不可企及的师承

不可企及的师承

吴乐懿考上海国立音专的那年有二十几人同考,萧友梅、黄自及查哈罗夫率全体钢琴老师均在考试现场。据她母亲打探来的情报,查哈罗夫当年招两个学生的名额已满,但吴乐懿考的那天,等她弹完,查哈罗夫对她说了一句“Hard work”,还问她几岁了,在哪里学的琴,然后就离开了。翌日就传出她被上海国立音专高中班录取的消息。那年,查哈罗夫的确收了两个学生,另一个是范继森(1917—1968,1955年起任上海音乐学院钢琴系主任,死于“文革”期间)。

查哈罗夫有许多怪癖,比如学生开演奏会,他习惯于在后台踱方步抽烟,并且大吃巧克力。学生演出期间的点点滴滴都由他一人安排定当,具体到服装、早饭的选择。至于他对琴、琴凳、灯光的调试讲究,对于舞台礼节的重视,令人想到莫斯科音乐学院四大派之一涅高兹一派里“演”和“奏”并重的艺术观。查哈罗夫还把吴乐懿介绍给工部局交响乐团,使她早早就和梅百器、富华等指挥有过合作。可惜因为父命难违,吴乐懿错失许多跟查哈罗夫单独学琴的机会。1941年,吴乐懿毕业留校。长期生活不规律的查哈罗夫被诊断出患有癌症,次年离世,连入院的费用都是朋友们帮衬的。1943年,吴乐懿开始筹款为他修墓,于是举办大量募捐音乐会及带大量的学生,直到身体彻底垮掉,不得不用三年时间中西医合治,才恢复元气。

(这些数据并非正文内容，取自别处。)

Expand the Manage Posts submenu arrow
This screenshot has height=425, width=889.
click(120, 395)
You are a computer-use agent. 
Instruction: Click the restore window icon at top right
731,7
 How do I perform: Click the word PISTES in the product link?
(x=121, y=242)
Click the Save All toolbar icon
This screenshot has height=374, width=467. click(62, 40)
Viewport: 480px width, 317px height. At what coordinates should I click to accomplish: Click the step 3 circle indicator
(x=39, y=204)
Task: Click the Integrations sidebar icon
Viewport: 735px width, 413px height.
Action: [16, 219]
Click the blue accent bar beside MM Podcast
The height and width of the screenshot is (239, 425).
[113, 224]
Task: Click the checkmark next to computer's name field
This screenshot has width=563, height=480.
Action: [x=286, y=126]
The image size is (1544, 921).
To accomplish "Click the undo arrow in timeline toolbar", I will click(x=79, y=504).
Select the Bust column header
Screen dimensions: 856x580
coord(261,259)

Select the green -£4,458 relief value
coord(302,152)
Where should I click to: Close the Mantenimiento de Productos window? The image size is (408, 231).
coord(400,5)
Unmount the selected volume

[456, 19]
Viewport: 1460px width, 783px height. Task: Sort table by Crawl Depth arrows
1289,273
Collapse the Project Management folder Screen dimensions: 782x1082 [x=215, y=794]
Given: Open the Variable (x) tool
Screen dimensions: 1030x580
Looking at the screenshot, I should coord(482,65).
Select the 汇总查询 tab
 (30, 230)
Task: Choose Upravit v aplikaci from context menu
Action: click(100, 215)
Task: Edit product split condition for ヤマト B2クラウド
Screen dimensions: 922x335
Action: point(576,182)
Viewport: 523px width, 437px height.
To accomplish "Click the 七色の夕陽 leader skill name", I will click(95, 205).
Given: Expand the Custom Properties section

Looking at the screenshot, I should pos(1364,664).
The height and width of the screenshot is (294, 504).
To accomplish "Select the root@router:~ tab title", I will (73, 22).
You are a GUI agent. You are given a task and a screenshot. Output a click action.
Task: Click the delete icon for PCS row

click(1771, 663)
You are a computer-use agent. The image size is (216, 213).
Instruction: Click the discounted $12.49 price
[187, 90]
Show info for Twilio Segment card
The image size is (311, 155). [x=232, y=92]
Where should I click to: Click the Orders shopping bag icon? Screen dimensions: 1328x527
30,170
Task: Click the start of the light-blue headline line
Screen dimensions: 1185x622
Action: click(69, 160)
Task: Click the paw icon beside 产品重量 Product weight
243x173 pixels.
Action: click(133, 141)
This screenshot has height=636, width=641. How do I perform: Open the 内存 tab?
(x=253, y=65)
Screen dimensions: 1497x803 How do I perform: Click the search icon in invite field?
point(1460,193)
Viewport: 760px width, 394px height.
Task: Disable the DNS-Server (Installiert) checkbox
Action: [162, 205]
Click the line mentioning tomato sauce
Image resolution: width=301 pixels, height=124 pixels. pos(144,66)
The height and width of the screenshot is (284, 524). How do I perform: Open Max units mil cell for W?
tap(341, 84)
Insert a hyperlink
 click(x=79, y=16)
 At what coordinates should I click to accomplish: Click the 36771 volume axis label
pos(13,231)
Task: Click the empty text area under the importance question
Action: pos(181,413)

这以后,能够教吴乐懿的只有梅百器了。梅百器认为她需要全面提高素养,于是介绍她跟工部局交响乐团的小提琴师弗兰克尔学习和声、作曲以及室内乐,从音乐的深度和广度上进行提高。1948年,吴乐懿被母校聘为副教授,并受印尼华侨协会邀请前往南洋义演。等巡回演出结束,上海正值解放,回国通道暂时被切断。印尼方面觉得亏欠她,所以问她有什么愿望,将尽量满足。吴乐懿提出一个埋藏十年的夙愿,希望能被安排去法国游学。于是,行程安排很顺利,她在船上待了一个月。1950年元旦,她在船上举行独奏会并结识了一些法国友人,在他们帮助下,顺利地在巴黎音乐学院师从法国学派的重量级人物伊瓦斯·奈特(1890—1956)。毕业后,她又成为法国学派一代宗师玛格丽特·隆(1874—1966)唯一的中国学生,但因为年龄而错失玛格丽特·隆国际钢琴比赛资格。1954年,吴乐懿终于回到中国香港与父母团聚。举办了几场演奏会后,她接到贺绿汀、李翠贞、范继森等师友的来信,于是重返上海音乐学院(原上海国立音专)。